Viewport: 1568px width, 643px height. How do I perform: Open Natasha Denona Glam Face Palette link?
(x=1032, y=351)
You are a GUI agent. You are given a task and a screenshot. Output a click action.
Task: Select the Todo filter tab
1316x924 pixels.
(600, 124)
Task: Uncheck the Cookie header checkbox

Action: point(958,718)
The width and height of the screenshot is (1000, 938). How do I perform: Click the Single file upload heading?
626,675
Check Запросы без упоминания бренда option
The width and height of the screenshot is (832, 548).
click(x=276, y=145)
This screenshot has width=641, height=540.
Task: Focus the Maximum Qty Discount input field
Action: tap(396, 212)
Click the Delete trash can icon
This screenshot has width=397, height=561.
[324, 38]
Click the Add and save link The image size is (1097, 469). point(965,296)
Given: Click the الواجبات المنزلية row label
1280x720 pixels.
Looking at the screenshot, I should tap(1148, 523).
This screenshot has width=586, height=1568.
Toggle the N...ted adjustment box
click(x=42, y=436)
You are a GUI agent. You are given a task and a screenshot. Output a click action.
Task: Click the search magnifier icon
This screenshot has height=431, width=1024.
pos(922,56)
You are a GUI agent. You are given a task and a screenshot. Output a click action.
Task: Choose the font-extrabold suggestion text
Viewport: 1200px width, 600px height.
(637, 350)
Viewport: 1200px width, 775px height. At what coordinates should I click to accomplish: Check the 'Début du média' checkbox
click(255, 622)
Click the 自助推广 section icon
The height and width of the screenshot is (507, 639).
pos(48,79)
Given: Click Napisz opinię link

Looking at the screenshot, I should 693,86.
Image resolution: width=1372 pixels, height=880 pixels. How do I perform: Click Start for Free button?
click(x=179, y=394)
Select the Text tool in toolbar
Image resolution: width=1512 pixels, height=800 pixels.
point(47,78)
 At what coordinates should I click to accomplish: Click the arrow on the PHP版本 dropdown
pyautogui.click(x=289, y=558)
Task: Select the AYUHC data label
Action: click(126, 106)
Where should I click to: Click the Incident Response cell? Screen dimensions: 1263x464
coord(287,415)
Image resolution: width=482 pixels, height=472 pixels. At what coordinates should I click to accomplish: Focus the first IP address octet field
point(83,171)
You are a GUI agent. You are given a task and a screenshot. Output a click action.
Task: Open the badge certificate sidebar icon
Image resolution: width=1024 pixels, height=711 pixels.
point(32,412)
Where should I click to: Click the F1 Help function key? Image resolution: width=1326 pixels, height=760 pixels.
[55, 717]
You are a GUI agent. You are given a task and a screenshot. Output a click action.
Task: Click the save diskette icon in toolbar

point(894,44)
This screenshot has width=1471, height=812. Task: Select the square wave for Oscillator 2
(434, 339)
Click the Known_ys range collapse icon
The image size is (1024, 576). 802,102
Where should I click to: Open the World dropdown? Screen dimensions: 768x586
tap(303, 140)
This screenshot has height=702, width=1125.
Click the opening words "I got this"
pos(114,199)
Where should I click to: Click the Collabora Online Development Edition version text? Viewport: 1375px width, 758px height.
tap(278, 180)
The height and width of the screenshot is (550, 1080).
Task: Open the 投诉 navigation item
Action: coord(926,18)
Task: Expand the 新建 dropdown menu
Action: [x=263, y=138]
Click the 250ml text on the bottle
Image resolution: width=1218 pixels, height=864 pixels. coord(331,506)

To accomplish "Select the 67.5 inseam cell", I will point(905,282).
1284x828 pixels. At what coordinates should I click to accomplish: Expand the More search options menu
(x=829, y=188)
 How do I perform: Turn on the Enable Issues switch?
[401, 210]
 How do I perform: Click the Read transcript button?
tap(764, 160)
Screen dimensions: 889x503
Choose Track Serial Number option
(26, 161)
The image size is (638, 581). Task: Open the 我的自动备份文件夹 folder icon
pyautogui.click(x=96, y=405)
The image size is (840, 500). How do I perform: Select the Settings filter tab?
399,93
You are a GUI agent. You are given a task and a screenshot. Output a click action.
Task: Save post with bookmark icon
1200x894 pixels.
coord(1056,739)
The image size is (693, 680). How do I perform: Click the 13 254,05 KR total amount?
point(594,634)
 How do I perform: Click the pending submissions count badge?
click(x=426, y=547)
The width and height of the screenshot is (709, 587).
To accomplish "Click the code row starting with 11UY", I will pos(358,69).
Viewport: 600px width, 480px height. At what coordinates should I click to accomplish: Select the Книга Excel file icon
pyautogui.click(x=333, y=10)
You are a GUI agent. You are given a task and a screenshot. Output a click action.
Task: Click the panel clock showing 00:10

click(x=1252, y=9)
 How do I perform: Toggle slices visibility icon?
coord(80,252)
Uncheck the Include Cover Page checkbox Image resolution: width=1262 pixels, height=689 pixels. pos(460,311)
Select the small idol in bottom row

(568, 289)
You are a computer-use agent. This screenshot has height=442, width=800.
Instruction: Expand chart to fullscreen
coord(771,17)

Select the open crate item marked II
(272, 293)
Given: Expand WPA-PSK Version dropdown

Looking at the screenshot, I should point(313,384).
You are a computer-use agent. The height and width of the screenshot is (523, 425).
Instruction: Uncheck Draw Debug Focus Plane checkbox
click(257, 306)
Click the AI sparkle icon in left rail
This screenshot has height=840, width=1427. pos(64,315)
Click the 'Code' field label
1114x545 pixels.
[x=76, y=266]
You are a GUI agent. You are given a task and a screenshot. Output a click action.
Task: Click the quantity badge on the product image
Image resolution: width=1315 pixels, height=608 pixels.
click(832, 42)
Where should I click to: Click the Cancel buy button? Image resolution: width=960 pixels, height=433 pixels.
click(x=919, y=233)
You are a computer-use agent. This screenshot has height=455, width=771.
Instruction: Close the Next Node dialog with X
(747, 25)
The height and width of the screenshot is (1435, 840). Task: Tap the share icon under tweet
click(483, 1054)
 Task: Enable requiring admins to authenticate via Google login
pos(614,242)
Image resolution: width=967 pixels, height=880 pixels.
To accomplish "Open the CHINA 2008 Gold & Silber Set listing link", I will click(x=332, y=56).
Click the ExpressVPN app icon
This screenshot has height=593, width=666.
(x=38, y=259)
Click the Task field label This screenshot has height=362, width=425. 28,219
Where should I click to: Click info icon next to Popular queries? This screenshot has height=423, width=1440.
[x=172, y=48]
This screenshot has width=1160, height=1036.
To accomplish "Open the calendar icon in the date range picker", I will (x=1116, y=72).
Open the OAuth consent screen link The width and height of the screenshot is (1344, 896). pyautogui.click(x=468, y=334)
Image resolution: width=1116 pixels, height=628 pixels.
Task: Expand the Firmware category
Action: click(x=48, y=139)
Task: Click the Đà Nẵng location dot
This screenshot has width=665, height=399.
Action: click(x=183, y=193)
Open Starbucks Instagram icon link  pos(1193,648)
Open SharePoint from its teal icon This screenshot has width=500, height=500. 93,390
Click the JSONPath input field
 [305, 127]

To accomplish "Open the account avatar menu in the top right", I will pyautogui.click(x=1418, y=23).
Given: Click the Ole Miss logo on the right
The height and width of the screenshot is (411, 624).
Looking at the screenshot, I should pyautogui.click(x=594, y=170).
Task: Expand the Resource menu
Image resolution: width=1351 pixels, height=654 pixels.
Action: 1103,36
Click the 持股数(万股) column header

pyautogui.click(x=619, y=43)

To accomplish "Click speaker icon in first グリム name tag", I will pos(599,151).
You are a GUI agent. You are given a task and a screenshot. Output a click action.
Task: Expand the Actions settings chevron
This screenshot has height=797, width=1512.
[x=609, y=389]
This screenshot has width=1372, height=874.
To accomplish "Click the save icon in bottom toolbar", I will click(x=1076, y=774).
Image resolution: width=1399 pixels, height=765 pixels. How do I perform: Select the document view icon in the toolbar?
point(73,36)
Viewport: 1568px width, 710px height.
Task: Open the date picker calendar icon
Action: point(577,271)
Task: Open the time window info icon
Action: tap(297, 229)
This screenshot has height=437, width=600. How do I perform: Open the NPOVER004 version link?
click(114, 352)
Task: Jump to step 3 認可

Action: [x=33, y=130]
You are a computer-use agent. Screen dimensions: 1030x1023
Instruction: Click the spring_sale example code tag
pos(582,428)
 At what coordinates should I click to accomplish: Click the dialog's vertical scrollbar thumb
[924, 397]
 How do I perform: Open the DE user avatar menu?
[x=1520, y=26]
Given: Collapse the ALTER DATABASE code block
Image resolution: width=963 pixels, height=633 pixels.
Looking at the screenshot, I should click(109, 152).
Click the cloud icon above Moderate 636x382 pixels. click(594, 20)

------------------------------------------------------------------------

### What needs to be done
Go through the data above and copy each line in which "right" appears.

### Result for this exercise
To accomplish "Open the account avatar menu in the top right", I will pyautogui.click(x=1418, y=23).
Given: Click the Ole Miss logo on the right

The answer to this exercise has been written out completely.